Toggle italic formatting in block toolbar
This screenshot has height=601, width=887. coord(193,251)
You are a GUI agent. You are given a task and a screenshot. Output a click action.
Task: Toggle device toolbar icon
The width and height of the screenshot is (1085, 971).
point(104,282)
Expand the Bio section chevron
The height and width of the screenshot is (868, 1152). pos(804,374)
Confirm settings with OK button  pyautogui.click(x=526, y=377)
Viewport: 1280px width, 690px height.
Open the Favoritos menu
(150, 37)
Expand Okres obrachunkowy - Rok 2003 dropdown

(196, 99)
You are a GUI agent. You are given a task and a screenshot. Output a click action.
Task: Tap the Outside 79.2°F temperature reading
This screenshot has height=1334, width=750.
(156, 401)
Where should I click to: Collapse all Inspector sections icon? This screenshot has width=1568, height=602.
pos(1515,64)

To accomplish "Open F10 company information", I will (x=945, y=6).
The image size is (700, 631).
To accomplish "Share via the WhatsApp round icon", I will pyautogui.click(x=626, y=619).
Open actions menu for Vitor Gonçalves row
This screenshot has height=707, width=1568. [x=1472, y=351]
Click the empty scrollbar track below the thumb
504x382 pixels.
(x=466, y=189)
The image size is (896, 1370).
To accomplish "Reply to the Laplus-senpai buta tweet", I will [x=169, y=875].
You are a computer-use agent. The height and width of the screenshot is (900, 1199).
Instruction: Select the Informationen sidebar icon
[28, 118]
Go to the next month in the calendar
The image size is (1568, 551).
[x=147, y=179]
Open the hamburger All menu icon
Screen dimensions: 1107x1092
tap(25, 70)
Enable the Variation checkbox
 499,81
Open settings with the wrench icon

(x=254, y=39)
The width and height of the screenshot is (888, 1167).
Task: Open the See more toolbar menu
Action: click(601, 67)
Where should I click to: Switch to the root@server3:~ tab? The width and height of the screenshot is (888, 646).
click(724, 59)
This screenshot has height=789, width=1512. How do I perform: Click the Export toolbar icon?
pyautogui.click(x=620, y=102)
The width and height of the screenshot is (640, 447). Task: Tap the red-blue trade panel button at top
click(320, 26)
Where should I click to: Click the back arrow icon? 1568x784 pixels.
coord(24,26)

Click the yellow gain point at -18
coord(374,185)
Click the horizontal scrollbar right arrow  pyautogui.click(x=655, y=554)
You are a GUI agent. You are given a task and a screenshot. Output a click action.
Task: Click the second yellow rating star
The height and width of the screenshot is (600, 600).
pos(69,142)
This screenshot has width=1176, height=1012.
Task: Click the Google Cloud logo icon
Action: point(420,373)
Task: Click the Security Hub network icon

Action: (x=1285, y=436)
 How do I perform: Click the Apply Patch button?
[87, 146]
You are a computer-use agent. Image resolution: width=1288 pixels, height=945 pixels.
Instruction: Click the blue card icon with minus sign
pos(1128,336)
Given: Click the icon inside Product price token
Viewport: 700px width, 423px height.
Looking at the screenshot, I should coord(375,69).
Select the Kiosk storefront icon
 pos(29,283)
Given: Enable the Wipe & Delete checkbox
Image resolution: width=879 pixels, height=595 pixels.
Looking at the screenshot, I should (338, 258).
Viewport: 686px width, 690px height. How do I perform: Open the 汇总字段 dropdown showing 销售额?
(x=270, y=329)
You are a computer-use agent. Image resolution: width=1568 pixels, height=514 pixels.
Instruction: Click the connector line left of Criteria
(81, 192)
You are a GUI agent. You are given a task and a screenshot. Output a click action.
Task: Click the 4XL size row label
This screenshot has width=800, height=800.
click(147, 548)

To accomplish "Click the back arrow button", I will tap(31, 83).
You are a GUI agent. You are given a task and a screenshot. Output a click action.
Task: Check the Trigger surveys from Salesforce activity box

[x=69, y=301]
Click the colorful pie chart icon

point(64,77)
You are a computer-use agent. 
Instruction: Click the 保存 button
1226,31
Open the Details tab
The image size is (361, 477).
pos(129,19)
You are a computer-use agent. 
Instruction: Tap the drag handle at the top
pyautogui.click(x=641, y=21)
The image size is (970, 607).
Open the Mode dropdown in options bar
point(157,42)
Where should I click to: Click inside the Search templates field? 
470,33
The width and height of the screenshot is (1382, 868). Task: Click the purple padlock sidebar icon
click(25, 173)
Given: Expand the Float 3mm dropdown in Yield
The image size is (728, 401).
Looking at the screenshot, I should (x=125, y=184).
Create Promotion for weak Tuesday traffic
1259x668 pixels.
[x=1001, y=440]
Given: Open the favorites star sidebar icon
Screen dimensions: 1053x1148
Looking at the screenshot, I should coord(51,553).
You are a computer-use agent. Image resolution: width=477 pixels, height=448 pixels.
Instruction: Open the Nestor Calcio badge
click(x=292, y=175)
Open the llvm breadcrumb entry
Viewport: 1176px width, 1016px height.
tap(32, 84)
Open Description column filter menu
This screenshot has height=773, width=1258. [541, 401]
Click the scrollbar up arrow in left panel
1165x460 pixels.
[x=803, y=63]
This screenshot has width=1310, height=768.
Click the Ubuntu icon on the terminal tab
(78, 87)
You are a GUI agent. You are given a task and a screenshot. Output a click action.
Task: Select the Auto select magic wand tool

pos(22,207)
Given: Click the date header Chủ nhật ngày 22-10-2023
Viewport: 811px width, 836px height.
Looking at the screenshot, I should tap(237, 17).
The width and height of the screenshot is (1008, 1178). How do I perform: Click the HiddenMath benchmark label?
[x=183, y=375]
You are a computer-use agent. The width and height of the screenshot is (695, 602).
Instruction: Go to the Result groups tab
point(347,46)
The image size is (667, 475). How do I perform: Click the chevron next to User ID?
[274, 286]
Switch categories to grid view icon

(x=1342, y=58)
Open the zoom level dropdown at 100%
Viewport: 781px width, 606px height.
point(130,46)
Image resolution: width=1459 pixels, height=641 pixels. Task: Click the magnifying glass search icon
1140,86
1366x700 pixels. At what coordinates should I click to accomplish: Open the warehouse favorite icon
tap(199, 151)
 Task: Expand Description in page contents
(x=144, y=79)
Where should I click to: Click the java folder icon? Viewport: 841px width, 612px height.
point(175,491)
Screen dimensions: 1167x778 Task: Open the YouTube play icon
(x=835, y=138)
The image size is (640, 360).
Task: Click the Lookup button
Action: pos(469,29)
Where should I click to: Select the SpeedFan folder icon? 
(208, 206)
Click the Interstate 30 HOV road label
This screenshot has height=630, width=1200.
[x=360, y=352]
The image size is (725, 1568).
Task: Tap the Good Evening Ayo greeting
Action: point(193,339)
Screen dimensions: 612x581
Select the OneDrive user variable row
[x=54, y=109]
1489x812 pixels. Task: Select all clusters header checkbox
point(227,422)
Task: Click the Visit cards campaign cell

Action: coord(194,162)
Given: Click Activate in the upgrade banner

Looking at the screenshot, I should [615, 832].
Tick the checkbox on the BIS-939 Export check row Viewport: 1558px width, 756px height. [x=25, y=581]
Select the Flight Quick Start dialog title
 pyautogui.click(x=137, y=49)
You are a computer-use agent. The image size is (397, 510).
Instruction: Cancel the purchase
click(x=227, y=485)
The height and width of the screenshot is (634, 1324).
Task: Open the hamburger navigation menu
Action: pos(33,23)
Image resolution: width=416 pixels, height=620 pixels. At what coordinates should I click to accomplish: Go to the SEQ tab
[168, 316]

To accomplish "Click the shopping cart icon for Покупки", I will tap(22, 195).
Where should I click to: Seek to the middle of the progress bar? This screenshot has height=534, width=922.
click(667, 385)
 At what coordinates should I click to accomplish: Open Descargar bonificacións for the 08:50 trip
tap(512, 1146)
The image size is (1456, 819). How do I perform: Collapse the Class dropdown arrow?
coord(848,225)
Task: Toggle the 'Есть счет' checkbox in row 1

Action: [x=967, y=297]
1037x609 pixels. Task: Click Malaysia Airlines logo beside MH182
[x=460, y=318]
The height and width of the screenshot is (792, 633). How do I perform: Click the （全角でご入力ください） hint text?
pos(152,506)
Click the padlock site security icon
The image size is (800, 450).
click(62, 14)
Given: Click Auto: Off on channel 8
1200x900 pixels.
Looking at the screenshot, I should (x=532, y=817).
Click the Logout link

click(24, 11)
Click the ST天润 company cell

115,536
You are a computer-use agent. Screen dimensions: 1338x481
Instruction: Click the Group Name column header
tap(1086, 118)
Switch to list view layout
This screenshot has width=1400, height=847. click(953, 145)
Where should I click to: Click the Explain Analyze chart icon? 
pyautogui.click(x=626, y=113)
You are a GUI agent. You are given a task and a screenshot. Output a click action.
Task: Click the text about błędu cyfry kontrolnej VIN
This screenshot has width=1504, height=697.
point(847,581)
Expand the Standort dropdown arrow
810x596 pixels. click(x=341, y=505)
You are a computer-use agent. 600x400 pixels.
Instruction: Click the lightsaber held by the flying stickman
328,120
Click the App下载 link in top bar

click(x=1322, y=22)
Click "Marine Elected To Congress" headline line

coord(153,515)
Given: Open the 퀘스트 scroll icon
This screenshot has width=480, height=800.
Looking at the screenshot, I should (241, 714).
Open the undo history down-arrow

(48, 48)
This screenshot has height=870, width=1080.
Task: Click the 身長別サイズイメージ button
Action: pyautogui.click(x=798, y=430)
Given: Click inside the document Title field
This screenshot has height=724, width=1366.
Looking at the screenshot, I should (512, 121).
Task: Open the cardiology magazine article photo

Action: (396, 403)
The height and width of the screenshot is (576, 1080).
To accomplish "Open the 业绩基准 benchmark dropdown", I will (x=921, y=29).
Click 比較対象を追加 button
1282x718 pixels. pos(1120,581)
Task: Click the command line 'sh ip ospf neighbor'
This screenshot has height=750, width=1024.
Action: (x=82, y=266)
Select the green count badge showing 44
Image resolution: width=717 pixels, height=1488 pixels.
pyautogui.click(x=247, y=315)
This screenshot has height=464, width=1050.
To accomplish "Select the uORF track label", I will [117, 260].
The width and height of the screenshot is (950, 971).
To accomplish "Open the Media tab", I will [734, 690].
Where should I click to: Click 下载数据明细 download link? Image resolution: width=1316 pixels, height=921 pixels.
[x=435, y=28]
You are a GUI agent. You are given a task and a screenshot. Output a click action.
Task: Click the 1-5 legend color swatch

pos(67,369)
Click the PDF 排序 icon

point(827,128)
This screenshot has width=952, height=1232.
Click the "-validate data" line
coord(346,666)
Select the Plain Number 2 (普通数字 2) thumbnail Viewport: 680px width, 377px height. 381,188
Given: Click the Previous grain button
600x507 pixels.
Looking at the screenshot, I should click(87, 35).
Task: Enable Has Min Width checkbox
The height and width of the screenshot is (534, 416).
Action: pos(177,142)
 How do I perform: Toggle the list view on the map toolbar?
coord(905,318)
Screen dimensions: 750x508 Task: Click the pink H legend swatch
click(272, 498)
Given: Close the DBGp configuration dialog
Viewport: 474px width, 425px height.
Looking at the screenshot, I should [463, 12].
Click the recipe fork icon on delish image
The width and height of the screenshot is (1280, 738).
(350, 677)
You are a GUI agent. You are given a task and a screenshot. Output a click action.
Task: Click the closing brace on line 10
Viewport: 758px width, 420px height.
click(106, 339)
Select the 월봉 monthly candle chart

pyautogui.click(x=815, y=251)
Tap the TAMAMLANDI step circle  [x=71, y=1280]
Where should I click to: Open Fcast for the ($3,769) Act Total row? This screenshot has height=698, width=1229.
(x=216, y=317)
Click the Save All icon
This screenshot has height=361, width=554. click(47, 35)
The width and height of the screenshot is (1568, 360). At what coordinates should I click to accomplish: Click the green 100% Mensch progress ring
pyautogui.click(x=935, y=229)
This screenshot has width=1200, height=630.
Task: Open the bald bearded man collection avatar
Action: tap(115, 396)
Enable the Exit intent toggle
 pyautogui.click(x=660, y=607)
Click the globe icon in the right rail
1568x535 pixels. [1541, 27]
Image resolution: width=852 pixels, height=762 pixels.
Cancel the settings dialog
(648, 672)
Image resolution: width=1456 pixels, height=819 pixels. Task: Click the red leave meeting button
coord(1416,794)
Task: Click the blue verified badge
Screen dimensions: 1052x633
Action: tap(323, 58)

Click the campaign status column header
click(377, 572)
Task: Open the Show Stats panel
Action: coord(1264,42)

++++++++

If a line of the records above contains the word "track", count it; then give the total and nothing more.

2